Stored records:

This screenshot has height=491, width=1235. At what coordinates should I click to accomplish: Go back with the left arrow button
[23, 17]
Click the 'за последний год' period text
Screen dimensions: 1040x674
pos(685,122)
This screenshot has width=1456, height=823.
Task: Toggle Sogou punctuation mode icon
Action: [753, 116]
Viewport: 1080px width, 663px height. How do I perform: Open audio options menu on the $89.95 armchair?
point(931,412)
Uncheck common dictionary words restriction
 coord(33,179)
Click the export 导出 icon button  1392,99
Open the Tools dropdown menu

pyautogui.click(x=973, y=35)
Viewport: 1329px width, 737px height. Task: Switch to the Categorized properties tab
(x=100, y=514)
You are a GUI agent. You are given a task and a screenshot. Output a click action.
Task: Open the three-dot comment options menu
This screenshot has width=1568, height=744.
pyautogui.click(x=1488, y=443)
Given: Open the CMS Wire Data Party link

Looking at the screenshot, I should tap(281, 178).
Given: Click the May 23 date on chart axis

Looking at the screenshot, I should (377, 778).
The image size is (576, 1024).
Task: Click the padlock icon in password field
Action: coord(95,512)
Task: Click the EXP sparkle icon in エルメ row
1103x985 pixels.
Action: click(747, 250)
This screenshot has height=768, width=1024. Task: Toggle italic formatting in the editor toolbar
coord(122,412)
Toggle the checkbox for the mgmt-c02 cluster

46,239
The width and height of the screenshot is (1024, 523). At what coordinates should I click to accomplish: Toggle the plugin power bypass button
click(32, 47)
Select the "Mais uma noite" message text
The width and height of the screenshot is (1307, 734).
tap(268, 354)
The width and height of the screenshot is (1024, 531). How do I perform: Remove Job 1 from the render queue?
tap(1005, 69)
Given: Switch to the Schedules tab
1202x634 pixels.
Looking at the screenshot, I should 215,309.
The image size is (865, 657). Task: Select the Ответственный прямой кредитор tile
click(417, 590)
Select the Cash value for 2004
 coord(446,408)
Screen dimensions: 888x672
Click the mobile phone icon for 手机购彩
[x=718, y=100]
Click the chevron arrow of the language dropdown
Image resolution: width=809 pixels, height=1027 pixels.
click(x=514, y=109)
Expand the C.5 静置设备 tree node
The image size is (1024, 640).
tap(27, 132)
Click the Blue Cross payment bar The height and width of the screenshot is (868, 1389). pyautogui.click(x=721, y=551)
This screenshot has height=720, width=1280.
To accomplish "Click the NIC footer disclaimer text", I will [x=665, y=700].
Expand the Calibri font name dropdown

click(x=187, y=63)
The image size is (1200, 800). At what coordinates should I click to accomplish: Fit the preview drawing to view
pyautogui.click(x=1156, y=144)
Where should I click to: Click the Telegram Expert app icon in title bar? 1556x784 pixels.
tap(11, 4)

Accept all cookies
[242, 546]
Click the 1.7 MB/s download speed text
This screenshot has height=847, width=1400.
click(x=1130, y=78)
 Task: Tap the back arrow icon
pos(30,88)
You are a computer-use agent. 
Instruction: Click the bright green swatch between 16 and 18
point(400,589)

• **Exercise**: Your task is to restate every record word for word.

• **Answer box**:
This screenshot has height=491, width=1235. At what coordinates should I click to accomplish: Go back with the left arrow button
[23, 17]
Click the 'за последний год' period text
Screen dimensions: 1040x674
pos(685,122)
This screenshot has width=1456, height=823.
Task: Toggle Sogou punctuation mode icon
Action: [753, 116]
Viewport: 1080px width, 663px height. How do I perform: Open audio options menu on the $89.95 armchair?
point(931,412)
Uncheck common dictionary words restriction
 coord(33,179)
Click the export 导出 icon button  1392,99
Open the Tools dropdown menu

pyautogui.click(x=973, y=35)
Viewport: 1329px width, 737px height. Task: Switch to the Categorized properties tab
(x=100, y=514)
You are a GUI agent. You are given a task and a screenshot. Output a click action.
Task: Open the three-dot comment options menu
This screenshot has width=1568, height=744.
pyautogui.click(x=1488, y=443)
Given: Open the CMS Wire Data Party link

Looking at the screenshot, I should tap(281, 178).
Given: Click the May 23 date on chart axis

Looking at the screenshot, I should (377, 778).
The image size is (576, 1024).
Task: Click the padlock icon in password field
Action: coord(95,512)
Task: Click the EXP sparkle icon in エルメ row
1103x985 pixels.
Action: click(747, 250)
This screenshot has height=768, width=1024. Task: Toggle italic formatting in the editor toolbar
coord(122,412)
Toggle the checkbox for the mgmt-c02 cluster

46,239
The width and height of the screenshot is (1024, 523). At what coordinates should I click to accomplish: Toggle the plugin power bypass button
click(32, 47)
Select the "Mais uma noite" message text
The width and height of the screenshot is (1307, 734).
tap(268, 354)
The width and height of the screenshot is (1024, 531). How do I perform: Remove Job 1 from the render queue?
tap(1005, 69)
Given: Switch to the Schedules tab
1202x634 pixels.
Looking at the screenshot, I should 215,309.
The image size is (865, 657). Task: Select the Ответственный прямой кредитор tile
click(417, 590)
Select the Cash value for 2004
 coord(446,408)
Screen dimensions: 888x672
Click the mobile phone icon for 手机购彩
[x=718, y=100]
Click the chevron arrow of the language dropdown
Image resolution: width=809 pixels, height=1027 pixels.
click(x=514, y=109)
Expand the C.5 静置设备 tree node
The image size is (1024, 640).
tap(27, 132)
Click the Blue Cross payment bar The height and width of the screenshot is (868, 1389). pyautogui.click(x=721, y=551)
This screenshot has height=720, width=1280.
To accomplish "Click the NIC footer disclaimer text", I will [x=665, y=700].
Expand the Calibri font name dropdown

click(x=187, y=63)
The image size is (1200, 800). At what coordinates should I click to accomplish: Fit the preview drawing to view
pyautogui.click(x=1156, y=144)
Where should I click to: Click the Telegram Expert app icon in title bar? 1556x784 pixels.
tap(11, 4)

Accept all cookies
[242, 546]
Click the 1.7 MB/s download speed text
This screenshot has height=847, width=1400.
click(x=1130, y=78)
 Task: Tap the back arrow icon
pos(30,88)
You are a computer-use agent. 
Instruction: Click the bright green swatch between 16 and 18
point(400,589)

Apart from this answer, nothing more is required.